QQQQ11 (Buena Vista): -2,99%
O QQQQ11 apresentou a maior queda do levantamento, com recuo de 2,99%. O ETF acompanha uma estratégia de alta sensibilidade ao Nasdaq 100 e, por construção, tende a ampliar os movimentos das ações de crescimento que integram seu universo de referência.
A sessão reuniu fatores particularmente negativos para essa exposição. O Nasdaq caiu, os juros longos americanos avançaram e diferentes ações de tecnologia com maior volatilidade registraram perdas superiores às dos índices amplos.

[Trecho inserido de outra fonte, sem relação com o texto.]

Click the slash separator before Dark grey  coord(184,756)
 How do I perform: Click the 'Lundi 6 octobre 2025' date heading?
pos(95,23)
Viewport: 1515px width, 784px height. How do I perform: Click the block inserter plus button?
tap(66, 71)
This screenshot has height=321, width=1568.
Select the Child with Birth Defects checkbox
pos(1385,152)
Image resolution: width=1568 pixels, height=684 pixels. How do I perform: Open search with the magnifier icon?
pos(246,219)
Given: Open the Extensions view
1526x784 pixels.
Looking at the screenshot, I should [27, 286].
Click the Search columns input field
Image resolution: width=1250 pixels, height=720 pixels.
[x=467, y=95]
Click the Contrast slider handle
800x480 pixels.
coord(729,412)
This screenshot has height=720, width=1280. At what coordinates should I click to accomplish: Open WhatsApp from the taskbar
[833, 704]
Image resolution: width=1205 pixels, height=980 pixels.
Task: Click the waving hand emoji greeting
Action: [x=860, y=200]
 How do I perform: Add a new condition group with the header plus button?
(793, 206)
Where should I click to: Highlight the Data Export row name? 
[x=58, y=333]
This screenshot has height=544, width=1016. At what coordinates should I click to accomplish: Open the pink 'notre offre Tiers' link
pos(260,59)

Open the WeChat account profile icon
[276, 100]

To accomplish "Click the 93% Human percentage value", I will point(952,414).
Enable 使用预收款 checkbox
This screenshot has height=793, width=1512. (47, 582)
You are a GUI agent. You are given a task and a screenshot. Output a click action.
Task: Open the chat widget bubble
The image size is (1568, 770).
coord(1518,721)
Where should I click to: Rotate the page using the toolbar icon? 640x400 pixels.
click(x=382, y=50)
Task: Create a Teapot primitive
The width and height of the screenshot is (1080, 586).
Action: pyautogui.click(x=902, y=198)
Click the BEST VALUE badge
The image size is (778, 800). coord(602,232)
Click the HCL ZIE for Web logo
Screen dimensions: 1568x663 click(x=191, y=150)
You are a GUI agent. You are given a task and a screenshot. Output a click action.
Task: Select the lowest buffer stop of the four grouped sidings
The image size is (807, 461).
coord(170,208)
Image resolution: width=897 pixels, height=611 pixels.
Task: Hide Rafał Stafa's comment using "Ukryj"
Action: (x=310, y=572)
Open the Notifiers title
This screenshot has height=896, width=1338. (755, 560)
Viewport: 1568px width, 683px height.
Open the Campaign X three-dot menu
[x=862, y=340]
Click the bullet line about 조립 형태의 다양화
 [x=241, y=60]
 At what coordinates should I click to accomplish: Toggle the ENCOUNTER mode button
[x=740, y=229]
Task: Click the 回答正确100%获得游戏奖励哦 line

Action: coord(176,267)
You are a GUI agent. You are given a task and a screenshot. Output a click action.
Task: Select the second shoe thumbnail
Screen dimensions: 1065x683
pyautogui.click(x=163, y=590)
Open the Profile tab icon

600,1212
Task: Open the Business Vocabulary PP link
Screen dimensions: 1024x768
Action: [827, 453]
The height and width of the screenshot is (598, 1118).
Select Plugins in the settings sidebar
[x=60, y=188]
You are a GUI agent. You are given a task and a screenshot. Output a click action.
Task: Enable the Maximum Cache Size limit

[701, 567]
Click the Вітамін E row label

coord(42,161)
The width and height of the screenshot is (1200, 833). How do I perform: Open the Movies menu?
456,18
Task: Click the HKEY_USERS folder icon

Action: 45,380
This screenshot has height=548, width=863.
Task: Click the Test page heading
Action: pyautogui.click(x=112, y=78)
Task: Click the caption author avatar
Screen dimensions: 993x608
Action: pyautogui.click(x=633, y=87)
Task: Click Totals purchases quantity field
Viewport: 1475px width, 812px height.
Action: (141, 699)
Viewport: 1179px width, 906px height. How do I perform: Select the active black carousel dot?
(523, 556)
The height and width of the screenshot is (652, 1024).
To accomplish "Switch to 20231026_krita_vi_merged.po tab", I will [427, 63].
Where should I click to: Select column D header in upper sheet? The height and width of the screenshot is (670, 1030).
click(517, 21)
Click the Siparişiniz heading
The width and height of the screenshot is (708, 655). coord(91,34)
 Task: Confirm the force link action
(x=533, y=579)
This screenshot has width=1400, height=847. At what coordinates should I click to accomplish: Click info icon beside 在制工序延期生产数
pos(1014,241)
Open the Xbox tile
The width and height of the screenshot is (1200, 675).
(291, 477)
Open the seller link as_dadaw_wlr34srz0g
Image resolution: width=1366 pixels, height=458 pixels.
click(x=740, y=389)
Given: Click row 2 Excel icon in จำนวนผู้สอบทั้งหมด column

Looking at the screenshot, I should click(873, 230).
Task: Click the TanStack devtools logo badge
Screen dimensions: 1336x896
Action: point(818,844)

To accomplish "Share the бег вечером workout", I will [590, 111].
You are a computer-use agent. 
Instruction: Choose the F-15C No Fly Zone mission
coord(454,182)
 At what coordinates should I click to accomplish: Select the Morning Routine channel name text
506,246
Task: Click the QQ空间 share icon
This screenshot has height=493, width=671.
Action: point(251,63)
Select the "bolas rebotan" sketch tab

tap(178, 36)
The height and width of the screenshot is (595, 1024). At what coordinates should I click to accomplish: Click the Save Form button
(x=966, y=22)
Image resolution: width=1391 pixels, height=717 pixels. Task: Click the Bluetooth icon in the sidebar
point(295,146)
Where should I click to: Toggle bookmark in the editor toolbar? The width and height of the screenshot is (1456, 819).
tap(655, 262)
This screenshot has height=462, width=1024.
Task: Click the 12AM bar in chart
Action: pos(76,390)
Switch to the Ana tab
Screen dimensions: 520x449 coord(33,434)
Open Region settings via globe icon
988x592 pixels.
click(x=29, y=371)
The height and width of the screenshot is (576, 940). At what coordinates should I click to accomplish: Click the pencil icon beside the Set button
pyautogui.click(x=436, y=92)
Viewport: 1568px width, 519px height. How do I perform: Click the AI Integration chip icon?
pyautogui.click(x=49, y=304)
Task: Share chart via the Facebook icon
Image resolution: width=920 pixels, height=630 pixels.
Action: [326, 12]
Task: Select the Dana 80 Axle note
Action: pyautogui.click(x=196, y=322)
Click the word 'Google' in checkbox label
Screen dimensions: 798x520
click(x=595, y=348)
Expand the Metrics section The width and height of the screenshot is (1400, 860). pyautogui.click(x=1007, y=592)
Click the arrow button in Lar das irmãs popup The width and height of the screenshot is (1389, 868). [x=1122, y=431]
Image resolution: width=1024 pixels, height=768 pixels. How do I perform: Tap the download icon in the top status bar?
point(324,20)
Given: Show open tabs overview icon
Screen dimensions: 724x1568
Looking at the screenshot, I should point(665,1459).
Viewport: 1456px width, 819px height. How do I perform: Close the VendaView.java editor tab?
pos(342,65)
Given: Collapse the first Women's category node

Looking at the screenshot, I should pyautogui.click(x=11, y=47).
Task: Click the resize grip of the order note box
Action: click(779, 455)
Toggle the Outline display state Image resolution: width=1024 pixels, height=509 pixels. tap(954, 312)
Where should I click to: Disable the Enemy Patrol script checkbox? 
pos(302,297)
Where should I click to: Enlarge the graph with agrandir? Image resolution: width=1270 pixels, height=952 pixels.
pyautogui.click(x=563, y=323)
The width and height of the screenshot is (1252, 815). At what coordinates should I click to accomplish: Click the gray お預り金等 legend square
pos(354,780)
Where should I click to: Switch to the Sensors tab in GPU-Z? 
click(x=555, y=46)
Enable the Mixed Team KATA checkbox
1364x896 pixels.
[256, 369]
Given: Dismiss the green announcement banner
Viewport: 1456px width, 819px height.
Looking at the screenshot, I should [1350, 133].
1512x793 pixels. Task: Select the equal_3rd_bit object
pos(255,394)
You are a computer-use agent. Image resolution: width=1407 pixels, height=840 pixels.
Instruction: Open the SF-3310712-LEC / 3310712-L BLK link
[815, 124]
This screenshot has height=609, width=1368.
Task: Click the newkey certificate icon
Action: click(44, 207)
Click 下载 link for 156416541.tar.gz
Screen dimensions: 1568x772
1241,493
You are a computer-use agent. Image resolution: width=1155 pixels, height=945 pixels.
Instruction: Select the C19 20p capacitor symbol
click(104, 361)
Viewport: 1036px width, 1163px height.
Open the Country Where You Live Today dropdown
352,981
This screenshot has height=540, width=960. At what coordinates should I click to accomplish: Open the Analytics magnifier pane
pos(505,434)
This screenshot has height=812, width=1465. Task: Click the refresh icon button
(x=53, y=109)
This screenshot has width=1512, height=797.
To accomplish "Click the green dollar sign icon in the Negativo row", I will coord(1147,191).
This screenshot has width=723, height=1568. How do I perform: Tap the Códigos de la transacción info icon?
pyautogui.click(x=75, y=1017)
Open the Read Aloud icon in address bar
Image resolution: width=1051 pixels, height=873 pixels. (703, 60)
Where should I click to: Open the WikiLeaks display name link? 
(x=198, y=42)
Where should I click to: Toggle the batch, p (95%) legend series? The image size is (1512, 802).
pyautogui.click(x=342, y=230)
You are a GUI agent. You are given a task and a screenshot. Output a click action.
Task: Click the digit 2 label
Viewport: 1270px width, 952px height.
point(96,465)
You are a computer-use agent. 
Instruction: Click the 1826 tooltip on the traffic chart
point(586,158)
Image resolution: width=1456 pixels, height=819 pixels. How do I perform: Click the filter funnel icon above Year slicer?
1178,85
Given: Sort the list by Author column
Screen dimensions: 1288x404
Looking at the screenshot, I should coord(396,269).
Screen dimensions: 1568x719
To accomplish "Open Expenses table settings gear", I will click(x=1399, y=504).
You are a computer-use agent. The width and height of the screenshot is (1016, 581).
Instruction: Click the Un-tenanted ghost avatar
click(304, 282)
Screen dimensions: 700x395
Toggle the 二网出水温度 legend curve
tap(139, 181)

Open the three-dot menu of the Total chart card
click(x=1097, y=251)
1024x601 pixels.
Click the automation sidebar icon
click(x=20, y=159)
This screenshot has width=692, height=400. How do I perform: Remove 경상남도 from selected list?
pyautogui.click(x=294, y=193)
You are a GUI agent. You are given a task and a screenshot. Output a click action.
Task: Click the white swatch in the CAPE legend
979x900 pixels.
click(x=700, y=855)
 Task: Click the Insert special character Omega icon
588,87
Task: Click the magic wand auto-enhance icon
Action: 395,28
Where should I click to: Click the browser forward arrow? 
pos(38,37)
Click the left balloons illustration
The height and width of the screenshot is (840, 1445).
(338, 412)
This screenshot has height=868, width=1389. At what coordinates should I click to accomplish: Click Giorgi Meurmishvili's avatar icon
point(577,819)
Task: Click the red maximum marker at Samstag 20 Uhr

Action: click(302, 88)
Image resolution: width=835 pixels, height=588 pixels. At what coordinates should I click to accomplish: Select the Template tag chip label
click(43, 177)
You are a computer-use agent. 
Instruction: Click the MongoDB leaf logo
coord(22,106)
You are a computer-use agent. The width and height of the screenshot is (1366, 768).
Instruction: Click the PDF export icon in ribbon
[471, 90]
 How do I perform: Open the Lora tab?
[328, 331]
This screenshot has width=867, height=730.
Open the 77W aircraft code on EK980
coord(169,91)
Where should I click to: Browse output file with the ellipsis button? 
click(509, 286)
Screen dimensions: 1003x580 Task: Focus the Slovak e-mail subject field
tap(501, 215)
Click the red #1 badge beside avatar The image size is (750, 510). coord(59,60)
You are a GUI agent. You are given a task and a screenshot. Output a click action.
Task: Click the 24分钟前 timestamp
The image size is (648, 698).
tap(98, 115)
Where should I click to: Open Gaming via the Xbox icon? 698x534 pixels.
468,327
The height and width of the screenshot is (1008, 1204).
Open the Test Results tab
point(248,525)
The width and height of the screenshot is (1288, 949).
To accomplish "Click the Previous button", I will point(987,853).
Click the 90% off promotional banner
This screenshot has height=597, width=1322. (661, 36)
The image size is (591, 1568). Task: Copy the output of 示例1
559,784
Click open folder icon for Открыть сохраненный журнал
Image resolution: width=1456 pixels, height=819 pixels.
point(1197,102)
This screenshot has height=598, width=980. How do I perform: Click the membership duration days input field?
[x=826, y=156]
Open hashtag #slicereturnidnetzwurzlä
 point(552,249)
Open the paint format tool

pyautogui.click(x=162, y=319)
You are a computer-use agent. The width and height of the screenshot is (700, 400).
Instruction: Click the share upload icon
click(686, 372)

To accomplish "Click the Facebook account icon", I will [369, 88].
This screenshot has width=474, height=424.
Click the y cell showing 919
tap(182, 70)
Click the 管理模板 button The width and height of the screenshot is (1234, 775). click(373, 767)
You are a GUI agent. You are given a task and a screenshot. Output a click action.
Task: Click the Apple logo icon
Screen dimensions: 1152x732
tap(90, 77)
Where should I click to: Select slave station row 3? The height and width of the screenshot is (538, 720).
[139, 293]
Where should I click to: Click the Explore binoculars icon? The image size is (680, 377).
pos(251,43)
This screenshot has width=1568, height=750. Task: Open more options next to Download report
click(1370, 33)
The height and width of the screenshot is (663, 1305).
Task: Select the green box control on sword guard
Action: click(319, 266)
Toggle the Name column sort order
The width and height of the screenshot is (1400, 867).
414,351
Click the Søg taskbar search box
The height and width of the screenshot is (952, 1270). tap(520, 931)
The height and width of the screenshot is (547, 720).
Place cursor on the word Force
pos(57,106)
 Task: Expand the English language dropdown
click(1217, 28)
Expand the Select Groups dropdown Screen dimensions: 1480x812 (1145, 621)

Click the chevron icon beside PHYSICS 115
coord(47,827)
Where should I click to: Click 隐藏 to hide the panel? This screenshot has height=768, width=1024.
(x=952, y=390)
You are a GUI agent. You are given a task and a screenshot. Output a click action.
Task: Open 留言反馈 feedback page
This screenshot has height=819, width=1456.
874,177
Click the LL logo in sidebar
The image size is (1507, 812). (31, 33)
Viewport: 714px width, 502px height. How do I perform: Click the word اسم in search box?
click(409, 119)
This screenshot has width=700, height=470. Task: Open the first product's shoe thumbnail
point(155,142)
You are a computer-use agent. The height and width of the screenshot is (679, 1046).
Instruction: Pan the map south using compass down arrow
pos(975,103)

Palantir recuou 3,47%, Oracle caiu 5,23%, Palo Alto Networks perdeu 5,24% e Dell cedeu 6,87%. Os movimentos mostram que a pressão foi mais intensa em empresas de tecnologia com maior sensibilidade às expectativas de crescimento e às taxas utilizadas nas avaliações.
Juros, petróleo e câmbio explicam a queda generalizada
A correção dos ETFs de tecnologia ocorreu em um ambiente de aumento dos rendimentos dos títulos públicos globais e alta expressiva do petróleo. A combinação reforçou as preocupações com a inflação e com a possibilidade de juros elevados por mais tempo, pressionando principalmente as ações de crescimento.
Nos Estados Unidos, as perdas foram mais fortes em semicondutores e empresas de tecnologia com maior volatilidade. Na China, o ChiNext e o mercado de chips também recuaram, ampliando a pressão sobre o TECX11.
A valorização do real acrescentou um componente negativo aos produtos negociados na B3. Como os fundos mantêm exposição a ativos internacionais, a queda do dólar reduziu o valor dessas posições quando convertido para reais.
O resultado final foi uma sessão negativa para todos os ETFs analisados, com perdas maiores nos produtos concentrados em ações de alta sensibilidade, semicondutores e tecnologia chinesa.